◆ **AVAILABLE RECORDS**
════════════════

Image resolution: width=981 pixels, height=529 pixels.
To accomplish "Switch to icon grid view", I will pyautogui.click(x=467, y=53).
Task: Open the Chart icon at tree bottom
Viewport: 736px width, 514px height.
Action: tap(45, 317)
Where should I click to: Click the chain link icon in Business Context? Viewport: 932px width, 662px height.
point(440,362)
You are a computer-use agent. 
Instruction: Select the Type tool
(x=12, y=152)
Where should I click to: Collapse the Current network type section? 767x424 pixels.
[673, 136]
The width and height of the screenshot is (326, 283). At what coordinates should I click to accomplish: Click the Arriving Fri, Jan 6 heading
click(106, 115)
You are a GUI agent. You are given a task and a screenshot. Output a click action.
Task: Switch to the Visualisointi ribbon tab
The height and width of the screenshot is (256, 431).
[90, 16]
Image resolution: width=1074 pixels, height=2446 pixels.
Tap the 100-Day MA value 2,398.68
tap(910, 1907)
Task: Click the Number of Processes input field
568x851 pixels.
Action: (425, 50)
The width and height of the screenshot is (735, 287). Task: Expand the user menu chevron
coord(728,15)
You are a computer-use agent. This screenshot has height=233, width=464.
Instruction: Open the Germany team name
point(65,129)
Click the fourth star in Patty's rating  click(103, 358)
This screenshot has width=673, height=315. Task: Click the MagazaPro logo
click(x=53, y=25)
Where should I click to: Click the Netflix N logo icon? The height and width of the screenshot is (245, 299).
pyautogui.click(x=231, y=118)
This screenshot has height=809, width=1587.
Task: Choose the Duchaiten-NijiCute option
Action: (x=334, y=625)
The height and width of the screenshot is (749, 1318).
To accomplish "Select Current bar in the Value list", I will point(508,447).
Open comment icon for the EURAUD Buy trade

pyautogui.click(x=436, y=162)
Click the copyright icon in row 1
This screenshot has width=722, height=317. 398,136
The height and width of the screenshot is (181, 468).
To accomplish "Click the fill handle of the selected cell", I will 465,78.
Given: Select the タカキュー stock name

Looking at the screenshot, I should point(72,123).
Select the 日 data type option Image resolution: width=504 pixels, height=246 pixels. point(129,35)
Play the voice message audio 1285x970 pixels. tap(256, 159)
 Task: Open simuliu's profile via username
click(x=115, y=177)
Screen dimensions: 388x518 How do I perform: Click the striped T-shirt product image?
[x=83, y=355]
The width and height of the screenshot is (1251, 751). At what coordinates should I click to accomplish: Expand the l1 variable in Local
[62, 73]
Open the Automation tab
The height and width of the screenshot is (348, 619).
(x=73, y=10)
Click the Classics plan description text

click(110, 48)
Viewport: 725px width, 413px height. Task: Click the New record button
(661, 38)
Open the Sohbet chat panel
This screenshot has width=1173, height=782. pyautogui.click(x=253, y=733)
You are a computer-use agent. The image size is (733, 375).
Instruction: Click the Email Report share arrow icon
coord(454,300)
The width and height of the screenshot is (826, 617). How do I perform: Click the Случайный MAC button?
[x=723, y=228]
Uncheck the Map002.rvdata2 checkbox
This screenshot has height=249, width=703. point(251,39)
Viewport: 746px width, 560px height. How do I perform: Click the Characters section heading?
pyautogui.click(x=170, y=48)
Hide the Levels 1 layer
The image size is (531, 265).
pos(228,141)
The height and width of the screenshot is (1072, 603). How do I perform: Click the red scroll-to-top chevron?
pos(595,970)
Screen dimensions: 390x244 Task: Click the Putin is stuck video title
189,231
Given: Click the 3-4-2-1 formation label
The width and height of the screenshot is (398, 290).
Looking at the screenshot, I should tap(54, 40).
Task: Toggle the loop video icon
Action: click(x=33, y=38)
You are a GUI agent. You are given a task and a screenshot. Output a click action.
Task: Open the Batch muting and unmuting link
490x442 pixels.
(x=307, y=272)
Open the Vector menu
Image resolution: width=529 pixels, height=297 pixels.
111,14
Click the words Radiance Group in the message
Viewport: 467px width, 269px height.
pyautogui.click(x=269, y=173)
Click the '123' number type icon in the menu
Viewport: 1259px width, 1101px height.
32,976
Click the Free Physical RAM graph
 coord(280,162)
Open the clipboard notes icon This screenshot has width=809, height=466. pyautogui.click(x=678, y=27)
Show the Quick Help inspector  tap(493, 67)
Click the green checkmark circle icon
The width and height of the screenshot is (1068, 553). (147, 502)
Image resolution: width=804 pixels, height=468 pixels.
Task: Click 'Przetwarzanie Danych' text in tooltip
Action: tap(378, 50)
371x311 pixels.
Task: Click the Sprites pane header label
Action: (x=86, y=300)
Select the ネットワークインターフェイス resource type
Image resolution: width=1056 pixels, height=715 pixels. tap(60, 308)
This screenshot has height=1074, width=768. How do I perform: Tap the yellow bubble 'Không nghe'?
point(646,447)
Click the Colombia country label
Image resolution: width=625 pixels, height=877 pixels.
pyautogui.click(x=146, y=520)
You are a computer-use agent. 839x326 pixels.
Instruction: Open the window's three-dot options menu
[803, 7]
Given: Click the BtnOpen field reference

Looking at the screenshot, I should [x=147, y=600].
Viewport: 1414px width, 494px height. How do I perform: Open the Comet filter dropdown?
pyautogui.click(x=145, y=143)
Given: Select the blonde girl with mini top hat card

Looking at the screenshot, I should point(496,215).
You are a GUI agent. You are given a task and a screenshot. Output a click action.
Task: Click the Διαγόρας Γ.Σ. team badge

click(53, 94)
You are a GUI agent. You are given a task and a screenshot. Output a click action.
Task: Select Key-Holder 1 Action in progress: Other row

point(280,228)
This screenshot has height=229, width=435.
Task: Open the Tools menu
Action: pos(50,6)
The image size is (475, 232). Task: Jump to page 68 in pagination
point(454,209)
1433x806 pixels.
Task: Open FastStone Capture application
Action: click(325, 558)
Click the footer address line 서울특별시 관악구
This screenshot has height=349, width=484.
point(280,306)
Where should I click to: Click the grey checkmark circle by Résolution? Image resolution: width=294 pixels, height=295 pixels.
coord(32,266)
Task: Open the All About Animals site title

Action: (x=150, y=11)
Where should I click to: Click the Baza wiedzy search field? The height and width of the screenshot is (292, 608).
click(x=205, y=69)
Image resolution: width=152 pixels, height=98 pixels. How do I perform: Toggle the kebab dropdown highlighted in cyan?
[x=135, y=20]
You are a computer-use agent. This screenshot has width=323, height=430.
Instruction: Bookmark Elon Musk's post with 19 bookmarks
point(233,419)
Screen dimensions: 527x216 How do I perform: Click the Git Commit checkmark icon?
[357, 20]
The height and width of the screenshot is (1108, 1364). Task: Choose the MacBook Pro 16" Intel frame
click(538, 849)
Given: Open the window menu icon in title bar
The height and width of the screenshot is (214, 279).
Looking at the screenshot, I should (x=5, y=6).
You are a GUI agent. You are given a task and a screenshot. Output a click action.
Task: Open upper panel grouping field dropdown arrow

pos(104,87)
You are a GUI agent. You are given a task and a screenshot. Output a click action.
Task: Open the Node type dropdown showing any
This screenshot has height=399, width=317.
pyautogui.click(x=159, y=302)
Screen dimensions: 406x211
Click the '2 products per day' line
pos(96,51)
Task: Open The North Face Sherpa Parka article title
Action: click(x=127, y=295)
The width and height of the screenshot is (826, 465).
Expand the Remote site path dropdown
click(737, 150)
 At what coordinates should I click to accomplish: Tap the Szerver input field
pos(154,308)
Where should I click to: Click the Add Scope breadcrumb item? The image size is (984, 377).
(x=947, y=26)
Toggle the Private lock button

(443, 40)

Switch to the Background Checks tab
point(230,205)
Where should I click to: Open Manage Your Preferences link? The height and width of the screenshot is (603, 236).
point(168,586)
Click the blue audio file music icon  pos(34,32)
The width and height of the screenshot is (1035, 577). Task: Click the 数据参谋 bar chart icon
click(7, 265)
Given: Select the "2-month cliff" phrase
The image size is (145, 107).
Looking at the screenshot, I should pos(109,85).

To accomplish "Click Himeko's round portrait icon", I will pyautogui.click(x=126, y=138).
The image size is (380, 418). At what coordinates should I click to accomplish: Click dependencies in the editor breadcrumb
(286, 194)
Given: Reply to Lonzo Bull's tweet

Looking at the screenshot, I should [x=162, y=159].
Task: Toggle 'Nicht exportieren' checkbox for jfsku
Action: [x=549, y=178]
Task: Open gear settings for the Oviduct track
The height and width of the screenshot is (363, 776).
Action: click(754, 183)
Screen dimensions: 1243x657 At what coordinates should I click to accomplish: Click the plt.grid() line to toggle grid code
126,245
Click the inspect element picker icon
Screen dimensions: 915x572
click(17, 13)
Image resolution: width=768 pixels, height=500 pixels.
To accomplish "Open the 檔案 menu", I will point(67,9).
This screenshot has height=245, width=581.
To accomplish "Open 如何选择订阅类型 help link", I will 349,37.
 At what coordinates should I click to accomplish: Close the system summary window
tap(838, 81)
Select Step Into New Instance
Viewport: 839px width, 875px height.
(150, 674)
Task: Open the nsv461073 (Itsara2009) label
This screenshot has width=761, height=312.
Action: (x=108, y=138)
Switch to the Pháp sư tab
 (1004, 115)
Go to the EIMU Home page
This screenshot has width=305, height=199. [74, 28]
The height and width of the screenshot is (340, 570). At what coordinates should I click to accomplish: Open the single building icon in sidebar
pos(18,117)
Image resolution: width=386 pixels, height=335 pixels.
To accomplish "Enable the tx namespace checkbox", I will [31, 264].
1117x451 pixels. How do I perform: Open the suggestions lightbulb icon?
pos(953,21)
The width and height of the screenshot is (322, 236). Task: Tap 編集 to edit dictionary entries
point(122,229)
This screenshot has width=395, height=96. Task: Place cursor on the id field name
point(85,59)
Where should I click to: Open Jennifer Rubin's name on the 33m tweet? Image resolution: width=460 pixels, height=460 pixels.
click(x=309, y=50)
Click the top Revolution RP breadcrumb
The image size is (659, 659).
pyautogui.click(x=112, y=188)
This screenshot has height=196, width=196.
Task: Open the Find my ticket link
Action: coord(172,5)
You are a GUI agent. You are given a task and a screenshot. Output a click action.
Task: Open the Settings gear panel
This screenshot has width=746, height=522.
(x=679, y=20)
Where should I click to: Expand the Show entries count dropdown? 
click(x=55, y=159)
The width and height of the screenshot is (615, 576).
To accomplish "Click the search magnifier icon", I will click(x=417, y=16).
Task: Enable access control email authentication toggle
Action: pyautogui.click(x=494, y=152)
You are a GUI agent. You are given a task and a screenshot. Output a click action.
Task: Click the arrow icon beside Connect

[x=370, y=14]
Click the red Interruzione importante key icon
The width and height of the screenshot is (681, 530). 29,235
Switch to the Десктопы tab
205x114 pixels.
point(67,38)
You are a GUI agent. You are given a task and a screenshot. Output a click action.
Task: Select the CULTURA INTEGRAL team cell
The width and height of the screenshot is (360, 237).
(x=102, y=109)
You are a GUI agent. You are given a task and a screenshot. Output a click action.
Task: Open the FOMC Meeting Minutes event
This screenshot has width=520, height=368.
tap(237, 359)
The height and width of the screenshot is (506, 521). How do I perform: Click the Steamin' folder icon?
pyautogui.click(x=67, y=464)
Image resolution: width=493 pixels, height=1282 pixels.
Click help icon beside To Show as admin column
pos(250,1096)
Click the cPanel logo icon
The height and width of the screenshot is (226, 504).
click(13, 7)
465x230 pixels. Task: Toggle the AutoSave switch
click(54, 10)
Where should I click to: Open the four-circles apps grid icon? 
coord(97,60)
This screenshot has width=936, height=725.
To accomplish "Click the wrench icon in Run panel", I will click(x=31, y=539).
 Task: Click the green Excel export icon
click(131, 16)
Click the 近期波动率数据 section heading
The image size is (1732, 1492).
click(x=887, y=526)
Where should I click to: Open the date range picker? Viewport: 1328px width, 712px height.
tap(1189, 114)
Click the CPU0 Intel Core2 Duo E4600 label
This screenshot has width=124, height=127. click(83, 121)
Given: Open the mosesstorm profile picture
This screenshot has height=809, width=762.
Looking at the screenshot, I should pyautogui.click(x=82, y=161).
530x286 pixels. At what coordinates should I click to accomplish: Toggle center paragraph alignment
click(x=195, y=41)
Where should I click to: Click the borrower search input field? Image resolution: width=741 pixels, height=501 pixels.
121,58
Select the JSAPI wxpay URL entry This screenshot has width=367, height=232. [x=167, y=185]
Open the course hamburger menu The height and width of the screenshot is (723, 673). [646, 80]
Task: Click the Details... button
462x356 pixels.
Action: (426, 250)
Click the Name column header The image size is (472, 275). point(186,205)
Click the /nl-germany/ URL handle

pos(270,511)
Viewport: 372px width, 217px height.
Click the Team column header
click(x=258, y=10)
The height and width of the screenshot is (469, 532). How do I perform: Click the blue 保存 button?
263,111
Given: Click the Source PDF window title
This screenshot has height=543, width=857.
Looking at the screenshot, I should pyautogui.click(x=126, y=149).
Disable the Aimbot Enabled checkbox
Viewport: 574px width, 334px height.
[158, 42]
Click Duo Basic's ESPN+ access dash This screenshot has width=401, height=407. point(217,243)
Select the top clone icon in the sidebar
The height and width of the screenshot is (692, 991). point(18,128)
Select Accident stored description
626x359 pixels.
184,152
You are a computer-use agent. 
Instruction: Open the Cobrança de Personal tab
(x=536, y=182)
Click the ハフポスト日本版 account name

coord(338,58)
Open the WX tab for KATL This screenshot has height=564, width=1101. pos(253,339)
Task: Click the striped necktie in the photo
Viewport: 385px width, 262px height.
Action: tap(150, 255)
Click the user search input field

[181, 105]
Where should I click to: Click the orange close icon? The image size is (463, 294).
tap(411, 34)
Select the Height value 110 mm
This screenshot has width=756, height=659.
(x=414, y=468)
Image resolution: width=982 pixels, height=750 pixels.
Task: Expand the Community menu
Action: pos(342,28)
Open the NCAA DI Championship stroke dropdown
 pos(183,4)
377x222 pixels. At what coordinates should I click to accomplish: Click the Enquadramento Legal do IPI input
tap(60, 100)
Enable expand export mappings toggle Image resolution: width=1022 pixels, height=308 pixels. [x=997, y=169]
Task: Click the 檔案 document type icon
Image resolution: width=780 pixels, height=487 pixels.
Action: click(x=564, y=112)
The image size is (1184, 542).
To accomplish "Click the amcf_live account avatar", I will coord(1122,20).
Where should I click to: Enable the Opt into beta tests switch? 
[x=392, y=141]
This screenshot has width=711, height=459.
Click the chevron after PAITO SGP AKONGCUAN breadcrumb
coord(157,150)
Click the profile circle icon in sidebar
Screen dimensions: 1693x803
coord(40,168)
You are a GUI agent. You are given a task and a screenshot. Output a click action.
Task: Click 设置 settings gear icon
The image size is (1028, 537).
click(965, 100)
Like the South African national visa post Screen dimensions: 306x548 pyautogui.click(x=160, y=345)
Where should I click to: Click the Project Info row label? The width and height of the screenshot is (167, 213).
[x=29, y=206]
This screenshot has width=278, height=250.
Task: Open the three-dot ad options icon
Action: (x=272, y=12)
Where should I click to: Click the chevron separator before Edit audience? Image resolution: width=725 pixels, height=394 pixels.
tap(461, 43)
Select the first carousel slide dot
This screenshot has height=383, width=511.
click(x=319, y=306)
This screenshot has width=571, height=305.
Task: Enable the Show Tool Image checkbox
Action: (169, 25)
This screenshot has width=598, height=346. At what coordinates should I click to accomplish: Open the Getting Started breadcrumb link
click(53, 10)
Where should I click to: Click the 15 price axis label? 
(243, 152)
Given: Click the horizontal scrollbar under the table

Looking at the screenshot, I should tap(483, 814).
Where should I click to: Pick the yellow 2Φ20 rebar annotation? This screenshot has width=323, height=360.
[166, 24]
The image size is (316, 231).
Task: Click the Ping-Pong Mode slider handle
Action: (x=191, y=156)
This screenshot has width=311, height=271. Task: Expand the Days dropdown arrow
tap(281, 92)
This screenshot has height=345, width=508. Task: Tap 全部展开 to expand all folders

════════════════

◆ **EXERCISE PROMPT**
Each line of the records that contains the string "audio" must be copied.

◆ **ANSWER SECTION**
Play the voice message audio 1285x970 pixels. tap(256, 159)
Click the blue audio file music icon  pos(34,32)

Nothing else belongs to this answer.